A votação da reforma do Prodes (Programa para Incentivos ao Desenvolvimento Econômico e Social), vista como uma das prioridades da Câmara Municipal de Campo Grande neste segundo semestre, deve ser tirada do regime de urgência. O anúncio foi feito pelo vereador Carlão, presidente da Casa de Leis, durante sessão nesta terça-feira (3), que marca o retorno presencial das atividades após o recesso.

Ao Midiamax, Carlão explicou que o prazo para votação vence na próxima quinta-feira (5) e, caso não haja definição, toda a pauta ficará “trancada” até que o projeto seja votado. Ou seja, por este motivo, a mesa diretora entende ser necessária a remoção da proposta do regime de caráter de urgência, para que não implique nas outras demandas da Câmara. Assim, a reforma será votada adiante, com mais calma.

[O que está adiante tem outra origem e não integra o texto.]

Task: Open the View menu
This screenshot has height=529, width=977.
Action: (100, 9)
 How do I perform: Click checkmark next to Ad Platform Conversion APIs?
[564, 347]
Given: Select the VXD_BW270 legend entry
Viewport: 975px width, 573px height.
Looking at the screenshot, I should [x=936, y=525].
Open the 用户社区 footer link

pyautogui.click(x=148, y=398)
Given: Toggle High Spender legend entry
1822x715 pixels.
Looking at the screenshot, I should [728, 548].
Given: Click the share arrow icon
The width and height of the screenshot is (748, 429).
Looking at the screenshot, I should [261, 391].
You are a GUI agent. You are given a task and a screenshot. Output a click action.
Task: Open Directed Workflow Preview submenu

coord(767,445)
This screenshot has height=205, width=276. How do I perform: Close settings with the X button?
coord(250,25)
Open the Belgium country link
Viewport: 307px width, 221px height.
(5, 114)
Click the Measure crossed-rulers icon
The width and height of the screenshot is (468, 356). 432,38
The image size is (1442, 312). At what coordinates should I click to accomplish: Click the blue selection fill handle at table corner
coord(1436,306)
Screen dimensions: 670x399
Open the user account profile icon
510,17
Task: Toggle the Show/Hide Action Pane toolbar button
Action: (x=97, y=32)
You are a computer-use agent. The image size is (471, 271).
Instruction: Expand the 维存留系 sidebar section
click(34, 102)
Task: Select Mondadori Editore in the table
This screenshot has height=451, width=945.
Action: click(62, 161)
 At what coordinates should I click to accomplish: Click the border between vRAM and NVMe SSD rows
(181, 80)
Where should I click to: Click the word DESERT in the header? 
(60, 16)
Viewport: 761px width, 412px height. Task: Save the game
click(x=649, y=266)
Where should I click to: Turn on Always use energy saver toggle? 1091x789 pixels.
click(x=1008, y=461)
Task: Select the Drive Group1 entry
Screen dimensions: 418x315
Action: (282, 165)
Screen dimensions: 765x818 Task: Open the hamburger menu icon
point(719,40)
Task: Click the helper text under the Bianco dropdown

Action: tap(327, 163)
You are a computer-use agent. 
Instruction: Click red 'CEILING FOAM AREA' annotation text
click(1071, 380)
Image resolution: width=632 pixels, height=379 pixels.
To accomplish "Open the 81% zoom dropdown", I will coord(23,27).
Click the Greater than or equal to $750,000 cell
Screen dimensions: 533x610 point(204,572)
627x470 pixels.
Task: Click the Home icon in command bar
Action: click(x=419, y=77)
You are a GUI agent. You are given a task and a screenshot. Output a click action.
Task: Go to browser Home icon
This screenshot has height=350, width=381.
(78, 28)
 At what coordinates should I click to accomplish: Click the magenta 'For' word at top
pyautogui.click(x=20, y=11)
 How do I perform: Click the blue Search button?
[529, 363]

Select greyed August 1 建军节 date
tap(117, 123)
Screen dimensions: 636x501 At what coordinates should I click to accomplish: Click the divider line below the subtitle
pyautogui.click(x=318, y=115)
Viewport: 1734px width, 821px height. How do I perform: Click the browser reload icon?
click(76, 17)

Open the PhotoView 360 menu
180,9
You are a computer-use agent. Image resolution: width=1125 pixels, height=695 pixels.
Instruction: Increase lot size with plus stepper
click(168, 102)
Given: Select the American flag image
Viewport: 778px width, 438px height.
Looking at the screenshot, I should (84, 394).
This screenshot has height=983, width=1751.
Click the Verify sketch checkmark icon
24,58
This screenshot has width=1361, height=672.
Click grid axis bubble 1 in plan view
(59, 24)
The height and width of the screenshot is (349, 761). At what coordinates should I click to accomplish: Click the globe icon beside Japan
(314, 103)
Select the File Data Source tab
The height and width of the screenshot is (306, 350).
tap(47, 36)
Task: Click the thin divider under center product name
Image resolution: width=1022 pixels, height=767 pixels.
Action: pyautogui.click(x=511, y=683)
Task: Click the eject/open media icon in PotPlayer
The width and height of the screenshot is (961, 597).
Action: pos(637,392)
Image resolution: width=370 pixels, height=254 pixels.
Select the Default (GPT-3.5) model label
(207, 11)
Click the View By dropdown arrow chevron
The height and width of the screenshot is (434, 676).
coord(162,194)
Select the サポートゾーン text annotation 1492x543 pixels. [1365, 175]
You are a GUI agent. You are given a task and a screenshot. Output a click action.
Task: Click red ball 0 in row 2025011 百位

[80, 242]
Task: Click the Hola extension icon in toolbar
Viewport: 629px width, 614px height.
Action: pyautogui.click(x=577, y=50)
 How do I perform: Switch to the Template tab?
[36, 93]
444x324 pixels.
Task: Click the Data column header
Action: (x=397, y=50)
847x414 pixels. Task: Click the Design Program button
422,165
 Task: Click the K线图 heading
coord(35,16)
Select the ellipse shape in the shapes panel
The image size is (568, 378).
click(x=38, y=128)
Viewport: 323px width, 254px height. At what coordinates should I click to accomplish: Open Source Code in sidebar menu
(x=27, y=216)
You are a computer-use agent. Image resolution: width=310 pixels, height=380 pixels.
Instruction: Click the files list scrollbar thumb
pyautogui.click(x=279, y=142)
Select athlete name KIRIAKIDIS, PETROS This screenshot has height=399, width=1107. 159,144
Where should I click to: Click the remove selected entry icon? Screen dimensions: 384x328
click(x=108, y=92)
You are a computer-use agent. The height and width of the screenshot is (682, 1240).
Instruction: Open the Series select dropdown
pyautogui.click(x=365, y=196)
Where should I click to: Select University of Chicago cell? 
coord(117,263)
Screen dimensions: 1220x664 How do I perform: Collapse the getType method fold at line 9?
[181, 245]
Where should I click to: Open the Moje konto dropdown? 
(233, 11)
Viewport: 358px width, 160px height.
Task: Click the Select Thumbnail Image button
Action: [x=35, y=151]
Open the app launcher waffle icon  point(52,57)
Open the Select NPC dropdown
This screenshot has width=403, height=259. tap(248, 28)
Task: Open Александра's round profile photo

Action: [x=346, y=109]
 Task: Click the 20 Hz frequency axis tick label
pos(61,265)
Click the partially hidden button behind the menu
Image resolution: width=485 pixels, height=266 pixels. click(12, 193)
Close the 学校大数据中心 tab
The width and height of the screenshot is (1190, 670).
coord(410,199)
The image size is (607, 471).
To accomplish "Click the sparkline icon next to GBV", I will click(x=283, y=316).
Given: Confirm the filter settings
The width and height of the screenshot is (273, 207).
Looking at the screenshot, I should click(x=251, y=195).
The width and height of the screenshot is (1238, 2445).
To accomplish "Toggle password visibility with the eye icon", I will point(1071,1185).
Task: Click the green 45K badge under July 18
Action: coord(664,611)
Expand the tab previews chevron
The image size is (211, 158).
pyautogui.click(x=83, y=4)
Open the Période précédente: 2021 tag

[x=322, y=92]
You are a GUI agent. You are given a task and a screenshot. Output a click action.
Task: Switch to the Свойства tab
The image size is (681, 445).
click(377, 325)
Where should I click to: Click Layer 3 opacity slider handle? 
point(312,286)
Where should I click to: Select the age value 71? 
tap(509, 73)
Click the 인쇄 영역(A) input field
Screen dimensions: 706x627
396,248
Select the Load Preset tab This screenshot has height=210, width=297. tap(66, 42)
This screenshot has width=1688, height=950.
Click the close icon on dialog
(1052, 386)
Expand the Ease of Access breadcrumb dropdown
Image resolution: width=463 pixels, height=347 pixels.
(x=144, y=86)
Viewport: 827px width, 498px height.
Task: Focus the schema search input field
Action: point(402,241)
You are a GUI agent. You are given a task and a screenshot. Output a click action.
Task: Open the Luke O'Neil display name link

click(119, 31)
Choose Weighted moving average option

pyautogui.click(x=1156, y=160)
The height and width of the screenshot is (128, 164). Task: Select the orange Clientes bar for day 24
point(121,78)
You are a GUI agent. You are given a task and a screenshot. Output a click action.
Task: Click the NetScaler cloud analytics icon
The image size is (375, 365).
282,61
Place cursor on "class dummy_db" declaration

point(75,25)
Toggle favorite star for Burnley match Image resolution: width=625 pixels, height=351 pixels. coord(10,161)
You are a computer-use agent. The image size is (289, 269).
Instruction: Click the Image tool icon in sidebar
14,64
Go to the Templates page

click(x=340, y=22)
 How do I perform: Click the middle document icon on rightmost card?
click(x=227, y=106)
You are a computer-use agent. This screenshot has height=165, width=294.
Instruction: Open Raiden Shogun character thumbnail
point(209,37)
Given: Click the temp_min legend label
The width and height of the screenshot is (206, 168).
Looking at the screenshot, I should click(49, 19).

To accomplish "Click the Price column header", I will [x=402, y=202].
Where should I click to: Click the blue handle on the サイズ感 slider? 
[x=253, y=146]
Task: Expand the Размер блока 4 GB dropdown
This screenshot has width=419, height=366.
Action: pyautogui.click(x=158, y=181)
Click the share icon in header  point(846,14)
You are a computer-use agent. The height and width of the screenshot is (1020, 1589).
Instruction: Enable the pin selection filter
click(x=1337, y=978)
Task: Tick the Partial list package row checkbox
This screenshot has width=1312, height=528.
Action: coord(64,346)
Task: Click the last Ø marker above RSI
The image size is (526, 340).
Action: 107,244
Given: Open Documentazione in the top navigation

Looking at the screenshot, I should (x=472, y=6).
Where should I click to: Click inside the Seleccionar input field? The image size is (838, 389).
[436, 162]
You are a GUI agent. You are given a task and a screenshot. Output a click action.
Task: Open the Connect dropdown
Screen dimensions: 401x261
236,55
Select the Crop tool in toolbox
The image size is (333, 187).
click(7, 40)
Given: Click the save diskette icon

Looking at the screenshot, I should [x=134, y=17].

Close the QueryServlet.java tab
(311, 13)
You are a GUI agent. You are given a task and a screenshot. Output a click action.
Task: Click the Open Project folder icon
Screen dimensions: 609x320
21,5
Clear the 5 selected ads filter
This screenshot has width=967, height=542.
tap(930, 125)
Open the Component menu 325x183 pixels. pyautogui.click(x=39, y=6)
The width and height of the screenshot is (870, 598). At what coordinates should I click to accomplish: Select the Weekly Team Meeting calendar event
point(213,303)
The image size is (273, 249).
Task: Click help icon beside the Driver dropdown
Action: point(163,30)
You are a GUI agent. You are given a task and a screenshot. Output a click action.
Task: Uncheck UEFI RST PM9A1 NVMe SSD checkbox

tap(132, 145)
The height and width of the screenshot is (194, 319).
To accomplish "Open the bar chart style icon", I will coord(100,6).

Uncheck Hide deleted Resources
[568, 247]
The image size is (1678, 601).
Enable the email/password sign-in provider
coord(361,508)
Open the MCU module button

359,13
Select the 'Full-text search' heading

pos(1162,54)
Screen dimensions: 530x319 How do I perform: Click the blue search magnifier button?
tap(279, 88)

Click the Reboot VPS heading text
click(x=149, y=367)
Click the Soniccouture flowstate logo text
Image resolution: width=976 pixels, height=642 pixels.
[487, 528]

O programa oferece incentivos fiscais e extrafiscais para empresas que desejam investir e gerar empregos em Campo Grande. Entre os benefícios constam a doação de áreas nos Polos Empresariais, isenção do IPTU por até 10 anos, isenção das taxas e do ISSQN (Imposto Sobre Serviços de Qualquer Natureza) incidente sobre as obras de construção do empreendimento e isenção do ISSQN incidente sobre os serviços prestados pela empresa.

Reforma da Previdência

Outra prioridade dos vereadores é a votação do projeto de lei que vai reformar a Previdência municipal, que se encontra dentro do prazo. A proposta da prefeitura cria condições, requisitos e critérios para concessão de aposentadoria aos servidores e pensão por morte aos dependentes.  As contribuições previdenciárias são fixadas em 14%, incidentes sobre o salário do funcionário ativo; 14% do aposentado e pensionista; 22% dos poderes Executivo e Legislativo, sobre a remuneração dos servidores ativos; 14%, acrescido do índice anterior, do servidor afastado sem salário, sobre a remuneração que teria direito se estivesse trabalhando.